Repeat the entries. Each one must match exactly.

═════ DATA SUPPLIED ═════

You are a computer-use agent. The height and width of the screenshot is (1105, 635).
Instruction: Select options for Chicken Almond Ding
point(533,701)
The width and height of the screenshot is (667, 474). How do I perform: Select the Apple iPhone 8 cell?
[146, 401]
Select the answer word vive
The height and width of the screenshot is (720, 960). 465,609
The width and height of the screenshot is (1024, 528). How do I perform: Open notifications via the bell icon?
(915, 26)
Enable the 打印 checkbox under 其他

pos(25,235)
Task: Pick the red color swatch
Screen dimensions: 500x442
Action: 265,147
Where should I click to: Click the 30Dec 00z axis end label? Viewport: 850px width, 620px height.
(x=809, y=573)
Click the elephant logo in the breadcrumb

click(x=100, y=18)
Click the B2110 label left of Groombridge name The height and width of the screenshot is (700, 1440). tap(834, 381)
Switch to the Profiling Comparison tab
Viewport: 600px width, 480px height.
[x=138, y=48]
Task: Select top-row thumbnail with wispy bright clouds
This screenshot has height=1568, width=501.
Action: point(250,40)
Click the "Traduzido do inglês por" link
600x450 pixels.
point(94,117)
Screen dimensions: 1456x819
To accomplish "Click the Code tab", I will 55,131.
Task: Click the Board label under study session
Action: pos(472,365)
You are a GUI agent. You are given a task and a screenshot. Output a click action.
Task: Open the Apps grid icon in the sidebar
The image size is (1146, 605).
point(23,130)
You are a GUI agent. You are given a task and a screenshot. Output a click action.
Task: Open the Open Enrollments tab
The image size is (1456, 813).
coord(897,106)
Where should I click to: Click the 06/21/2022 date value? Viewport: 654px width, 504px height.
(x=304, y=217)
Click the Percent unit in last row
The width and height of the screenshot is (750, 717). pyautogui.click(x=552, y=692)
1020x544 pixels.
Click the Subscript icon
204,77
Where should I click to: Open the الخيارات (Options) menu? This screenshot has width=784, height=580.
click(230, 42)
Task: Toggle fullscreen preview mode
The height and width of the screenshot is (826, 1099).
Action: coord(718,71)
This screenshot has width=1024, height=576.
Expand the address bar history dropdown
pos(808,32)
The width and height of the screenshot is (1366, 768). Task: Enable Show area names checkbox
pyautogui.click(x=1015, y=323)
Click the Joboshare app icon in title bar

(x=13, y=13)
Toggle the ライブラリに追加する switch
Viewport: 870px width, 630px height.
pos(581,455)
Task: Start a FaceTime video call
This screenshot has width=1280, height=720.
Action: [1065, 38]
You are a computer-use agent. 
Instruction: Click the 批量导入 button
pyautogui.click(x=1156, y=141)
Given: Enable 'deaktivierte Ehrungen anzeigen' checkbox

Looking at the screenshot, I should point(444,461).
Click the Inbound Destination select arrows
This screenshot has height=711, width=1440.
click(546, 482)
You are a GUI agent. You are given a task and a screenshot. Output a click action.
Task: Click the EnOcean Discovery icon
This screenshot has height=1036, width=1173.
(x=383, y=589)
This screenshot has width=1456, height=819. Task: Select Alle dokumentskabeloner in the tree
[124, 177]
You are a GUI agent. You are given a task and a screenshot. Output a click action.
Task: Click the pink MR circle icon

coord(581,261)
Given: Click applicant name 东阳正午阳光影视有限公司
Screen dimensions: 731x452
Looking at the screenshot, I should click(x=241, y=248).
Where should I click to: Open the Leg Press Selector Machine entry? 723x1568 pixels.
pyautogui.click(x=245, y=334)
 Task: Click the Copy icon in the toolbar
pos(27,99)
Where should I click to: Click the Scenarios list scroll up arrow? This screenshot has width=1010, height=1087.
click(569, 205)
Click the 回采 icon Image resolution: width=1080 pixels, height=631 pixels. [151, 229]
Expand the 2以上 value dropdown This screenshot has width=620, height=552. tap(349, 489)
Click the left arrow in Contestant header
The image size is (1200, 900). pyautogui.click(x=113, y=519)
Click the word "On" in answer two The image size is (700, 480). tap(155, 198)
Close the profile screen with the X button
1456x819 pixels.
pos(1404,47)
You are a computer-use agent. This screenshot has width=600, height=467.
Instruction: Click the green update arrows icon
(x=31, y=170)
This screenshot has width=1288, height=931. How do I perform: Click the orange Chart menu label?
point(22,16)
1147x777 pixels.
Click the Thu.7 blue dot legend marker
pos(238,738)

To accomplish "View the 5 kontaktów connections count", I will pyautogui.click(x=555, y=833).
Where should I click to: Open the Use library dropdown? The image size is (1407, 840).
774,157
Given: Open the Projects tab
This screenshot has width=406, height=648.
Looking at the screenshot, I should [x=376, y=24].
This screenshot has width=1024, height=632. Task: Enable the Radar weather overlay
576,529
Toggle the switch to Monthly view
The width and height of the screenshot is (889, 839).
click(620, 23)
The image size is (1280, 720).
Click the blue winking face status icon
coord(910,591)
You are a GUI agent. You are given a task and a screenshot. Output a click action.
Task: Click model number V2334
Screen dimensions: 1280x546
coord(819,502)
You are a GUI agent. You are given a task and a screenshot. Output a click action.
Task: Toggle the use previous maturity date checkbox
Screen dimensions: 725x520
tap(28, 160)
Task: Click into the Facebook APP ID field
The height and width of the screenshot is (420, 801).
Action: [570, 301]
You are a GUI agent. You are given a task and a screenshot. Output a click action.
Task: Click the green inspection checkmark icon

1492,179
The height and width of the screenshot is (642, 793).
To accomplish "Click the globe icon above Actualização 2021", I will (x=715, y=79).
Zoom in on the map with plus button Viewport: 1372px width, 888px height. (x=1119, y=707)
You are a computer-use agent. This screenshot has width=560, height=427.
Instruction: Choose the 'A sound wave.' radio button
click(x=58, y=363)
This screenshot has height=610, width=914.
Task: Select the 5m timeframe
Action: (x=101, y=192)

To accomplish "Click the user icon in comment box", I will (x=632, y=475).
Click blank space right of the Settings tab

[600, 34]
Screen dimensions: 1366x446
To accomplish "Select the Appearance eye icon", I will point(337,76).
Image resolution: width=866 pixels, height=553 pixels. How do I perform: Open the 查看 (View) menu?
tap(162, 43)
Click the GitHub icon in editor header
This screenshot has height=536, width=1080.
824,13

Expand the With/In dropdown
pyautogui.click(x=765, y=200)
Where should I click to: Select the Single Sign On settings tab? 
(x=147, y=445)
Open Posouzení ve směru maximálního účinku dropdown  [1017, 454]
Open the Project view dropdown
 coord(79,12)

═════

#### ANSWER TO THIS PROBLEM:
You are a computer-use agent. The height and width of the screenshot is (1105, 635).
Instruction: Select options for Chicken Almond Ding
point(533,701)
The width and height of the screenshot is (667, 474). How do I perform: Select the Apple iPhone 8 cell?
[146, 401]
Select the answer word vive
The height and width of the screenshot is (720, 960). 465,609
The width and height of the screenshot is (1024, 528). How do I perform: Open notifications via the bell icon?
(915, 26)
Enable the 打印 checkbox under 其他

pos(25,235)
Task: Pick the red color swatch
Screen dimensions: 500x442
Action: 265,147
Where should I click to: Click the 30Dec 00z axis end label? Viewport: 850px width, 620px height.
(x=809, y=573)
Click the elephant logo in the breadcrumb

click(x=100, y=18)
Click the B2110 label left of Groombridge name The height and width of the screenshot is (700, 1440). tap(834, 381)
Switch to the Profiling Comparison tab
Viewport: 600px width, 480px height.
[x=138, y=48]
Task: Select top-row thumbnail with wispy bright clouds
This screenshot has height=1568, width=501.
Action: point(250,40)
Click the "Traduzido do inglês por" link
600x450 pixels.
point(94,117)
Screen dimensions: 1456x819
To accomplish "Click the Code tab", I will 55,131.
Task: Click the Board label under study session
Action: pos(472,365)
You are a GUI agent. You are given a task and a screenshot. Output a click action.
Task: Open the Apps grid icon in the sidebar
The image size is (1146, 605).
point(23,130)
You are a GUI agent. You are given a task and a screenshot. Output a click action.
Task: Open the Open Enrollments tab
The image size is (1456, 813).
coord(897,106)
Where should I click to: Click the 06/21/2022 date value? Viewport: 654px width, 504px height.
(x=304, y=217)
Click the Percent unit in last row
The width and height of the screenshot is (750, 717). pyautogui.click(x=552, y=692)
1020x544 pixels.
Click the Subscript icon
204,77
Where should I click to: Open the الخيارات (Options) menu? This screenshot has width=784, height=580.
click(230, 42)
Task: Toggle fullscreen preview mode
The height and width of the screenshot is (826, 1099).
Action: coord(718,71)
This screenshot has width=1024, height=576.
Expand the address bar history dropdown
pos(808,32)
The width and height of the screenshot is (1366, 768). Task: Enable Show area names checkbox
pyautogui.click(x=1015, y=323)
Click the Joboshare app icon in title bar

(x=13, y=13)
Toggle the ライブラリに追加する switch
Viewport: 870px width, 630px height.
pos(581,455)
Task: Start a FaceTime video call
This screenshot has width=1280, height=720.
Action: [1065, 38]
You are a computer-use agent. 
Instruction: Click the 批量导入 button
pyautogui.click(x=1156, y=141)
Given: Enable 'deaktivierte Ehrungen anzeigen' checkbox

Looking at the screenshot, I should point(444,461).
Click the Inbound Destination select arrows
This screenshot has height=711, width=1440.
click(546, 482)
You are a GUI agent. You are given a task and a screenshot. Output a click action.
Task: Click the EnOcean Discovery icon
This screenshot has height=1036, width=1173.
(x=383, y=589)
This screenshot has width=1456, height=819. Task: Select Alle dokumentskabeloner in the tree
[124, 177]
You are a GUI agent. You are given a task and a screenshot. Output a click action.
Task: Click the pink MR circle icon

coord(581,261)
Given: Click applicant name 东阳正午阳光影视有限公司
Screen dimensions: 731x452
Looking at the screenshot, I should click(x=241, y=248).
Where should I click to: Open the Leg Press Selector Machine entry? 723x1568 pixels.
pyautogui.click(x=245, y=334)
 Task: Click the Copy icon in the toolbar
pos(27,99)
Where should I click to: Click the Scenarios list scroll up arrow? This screenshot has width=1010, height=1087.
click(569, 205)
Click the 回采 icon Image resolution: width=1080 pixels, height=631 pixels. [151, 229]
Expand the 2以上 value dropdown This screenshot has width=620, height=552. tap(349, 489)
Click the left arrow in Contestant header
The image size is (1200, 900). pyautogui.click(x=113, y=519)
Click the word "On" in answer two The image size is (700, 480). tap(155, 198)
Close the profile screen with the X button
1456x819 pixels.
pos(1404,47)
You are a computer-use agent. This screenshot has width=600, height=467.
Instruction: Click the green update arrows icon
(x=31, y=170)
This screenshot has width=1288, height=931. How do I perform: Click the orange Chart menu label?
point(22,16)
1147x777 pixels.
Click the Thu.7 blue dot legend marker
pos(238,738)

To accomplish "View the 5 kontaktów connections count", I will pyautogui.click(x=555, y=833).
Where should I click to: Open the Use library dropdown? The image size is (1407, 840).
774,157
Given: Open the Projects tab
This screenshot has width=406, height=648.
Looking at the screenshot, I should [x=376, y=24].
This screenshot has width=1024, height=632. Task: Enable the Radar weather overlay
576,529
Toggle the switch to Monthly view
The width and height of the screenshot is (889, 839).
click(620, 23)
The image size is (1280, 720).
Click the blue winking face status icon
coord(910,591)
You are a GUI agent. You are given a task and a screenshot. Output a click action.
Task: Click model number V2334
Screen dimensions: 1280x546
coord(819,502)
You are a GUI agent. You are given a task and a screenshot. Output a click action.
Task: Toggle the use previous maturity date checkbox
Screen dimensions: 725x520
tap(28, 160)
Task: Click into the Facebook APP ID field
The height and width of the screenshot is (420, 801).
Action: [570, 301]
You are a GUI agent. You are given a task and a screenshot. Output a click action.
Task: Click the green inspection checkmark icon

1492,179
The height and width of the screenshot is (642, 793).
To accomplish "Click the globe icon above Actualização 2021", I will (x=715, y=79).
Zoom in on the map with plus button Viewport: 1372px width, 888px height. (x=1119, y=707)
You are a computer-use agent. This screenshot has width=560, height=427.
Instruction: Choose the 'A sound wave.' radio button
click(x=58, y=363)
This screenshot has height=610, width=914.
Task: Select the 5m timeframe
Action: (x=101, y=192)

To accomplish "Click the user icon in comment box", I will (x=632, y=475).
Click blank space right of the Settings tab

[600, 34]
Screen dimensions: 1366x446
To accomplish "Select the Appearance eye icon", I will point(337,76).
Image resolution: width=866 pixels, height=553 pixels. How do I perform: Open the 查看 (View) menu?
tap(162, 43)
Click the GitHub icon in editor header
This screenshot has height=536, width=1080.
824,13

Expand the With/In dropdown
pyautogui.click(x=765, y=200)
Where should I click to: Select the Single Sign On settings tab? 
(x=147, y=445)
Open Posouzení ve směru maximálního účinku dropdown  [1017, 454]
Open the Project view dropdown
 coord(79,12)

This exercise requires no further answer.